# Exercise aim
Should a line below contain the word "location", report it.

# Records for the exercise
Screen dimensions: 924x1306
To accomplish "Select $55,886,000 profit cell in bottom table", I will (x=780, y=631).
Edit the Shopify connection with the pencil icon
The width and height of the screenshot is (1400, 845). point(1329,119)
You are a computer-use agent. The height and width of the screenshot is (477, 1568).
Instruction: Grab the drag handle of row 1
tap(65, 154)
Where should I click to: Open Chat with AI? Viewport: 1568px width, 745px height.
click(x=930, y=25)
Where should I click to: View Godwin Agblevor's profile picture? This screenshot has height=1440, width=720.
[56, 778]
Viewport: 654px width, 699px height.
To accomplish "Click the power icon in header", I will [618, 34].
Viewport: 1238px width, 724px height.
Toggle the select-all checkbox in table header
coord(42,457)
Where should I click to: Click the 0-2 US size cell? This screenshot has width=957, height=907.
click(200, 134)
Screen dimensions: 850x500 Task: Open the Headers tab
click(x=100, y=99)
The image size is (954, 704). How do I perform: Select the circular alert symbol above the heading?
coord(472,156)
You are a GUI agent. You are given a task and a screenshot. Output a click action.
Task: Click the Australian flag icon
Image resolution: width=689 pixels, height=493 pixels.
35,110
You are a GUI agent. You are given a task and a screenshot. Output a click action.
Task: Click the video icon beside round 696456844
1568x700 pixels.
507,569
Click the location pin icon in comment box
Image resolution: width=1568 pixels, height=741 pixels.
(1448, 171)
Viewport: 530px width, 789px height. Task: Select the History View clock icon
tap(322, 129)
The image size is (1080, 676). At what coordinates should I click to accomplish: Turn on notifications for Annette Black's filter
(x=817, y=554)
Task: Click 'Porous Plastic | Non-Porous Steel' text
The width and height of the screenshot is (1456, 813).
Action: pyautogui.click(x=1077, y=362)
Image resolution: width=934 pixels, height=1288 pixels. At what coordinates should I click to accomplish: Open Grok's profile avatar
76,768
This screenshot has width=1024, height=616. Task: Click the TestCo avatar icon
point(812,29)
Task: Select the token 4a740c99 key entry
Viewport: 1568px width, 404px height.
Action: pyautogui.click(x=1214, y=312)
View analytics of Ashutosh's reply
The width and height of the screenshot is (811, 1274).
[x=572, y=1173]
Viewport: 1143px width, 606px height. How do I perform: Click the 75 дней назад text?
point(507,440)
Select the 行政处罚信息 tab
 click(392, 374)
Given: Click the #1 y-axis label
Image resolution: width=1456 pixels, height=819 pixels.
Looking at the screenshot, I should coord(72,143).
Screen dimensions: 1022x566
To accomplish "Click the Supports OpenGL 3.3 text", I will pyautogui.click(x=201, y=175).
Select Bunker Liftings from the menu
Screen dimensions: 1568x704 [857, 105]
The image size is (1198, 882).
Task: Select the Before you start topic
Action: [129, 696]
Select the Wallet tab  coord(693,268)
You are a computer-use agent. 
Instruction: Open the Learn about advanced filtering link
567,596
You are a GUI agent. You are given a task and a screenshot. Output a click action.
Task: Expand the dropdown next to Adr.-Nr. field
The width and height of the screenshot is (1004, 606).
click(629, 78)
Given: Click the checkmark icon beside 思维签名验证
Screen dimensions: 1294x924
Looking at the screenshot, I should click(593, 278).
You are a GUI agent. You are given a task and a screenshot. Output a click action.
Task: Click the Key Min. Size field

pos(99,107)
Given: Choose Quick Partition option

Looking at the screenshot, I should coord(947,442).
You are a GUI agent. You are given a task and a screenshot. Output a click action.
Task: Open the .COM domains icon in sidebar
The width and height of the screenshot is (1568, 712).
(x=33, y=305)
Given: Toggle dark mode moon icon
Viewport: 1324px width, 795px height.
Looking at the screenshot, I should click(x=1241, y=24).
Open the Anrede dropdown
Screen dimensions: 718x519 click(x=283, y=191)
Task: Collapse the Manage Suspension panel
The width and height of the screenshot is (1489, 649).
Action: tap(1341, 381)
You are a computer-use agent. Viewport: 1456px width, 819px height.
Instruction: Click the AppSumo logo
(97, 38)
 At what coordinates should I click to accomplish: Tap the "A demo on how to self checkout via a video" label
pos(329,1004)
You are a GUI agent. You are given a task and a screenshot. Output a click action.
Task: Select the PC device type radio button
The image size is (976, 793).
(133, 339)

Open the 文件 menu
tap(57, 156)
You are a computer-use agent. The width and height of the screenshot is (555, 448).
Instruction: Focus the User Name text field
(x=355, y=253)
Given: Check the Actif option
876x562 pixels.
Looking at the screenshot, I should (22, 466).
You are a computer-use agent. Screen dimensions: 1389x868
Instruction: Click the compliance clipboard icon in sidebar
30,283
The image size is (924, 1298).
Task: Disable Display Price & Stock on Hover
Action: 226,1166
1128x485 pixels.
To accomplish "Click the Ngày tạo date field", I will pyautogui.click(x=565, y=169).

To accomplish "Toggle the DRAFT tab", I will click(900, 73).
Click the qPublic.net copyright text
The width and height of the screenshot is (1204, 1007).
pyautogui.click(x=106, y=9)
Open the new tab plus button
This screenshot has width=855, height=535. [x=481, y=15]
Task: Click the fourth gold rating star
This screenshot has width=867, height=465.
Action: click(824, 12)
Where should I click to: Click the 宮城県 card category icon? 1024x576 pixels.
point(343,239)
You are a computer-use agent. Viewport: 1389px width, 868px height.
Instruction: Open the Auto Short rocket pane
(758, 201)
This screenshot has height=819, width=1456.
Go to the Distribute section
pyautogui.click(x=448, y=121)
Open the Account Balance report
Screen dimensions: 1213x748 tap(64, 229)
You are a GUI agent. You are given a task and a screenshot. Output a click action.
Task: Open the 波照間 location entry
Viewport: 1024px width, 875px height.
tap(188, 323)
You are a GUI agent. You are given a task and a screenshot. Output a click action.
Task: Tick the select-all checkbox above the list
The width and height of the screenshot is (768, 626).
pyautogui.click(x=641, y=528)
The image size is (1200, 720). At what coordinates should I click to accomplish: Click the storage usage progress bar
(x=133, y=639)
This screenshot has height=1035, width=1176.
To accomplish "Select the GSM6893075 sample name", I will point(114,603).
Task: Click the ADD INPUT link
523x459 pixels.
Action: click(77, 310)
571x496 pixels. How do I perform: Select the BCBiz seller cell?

# Output
Click the location pin icon in comment box
Task: Open the 波照間 location entry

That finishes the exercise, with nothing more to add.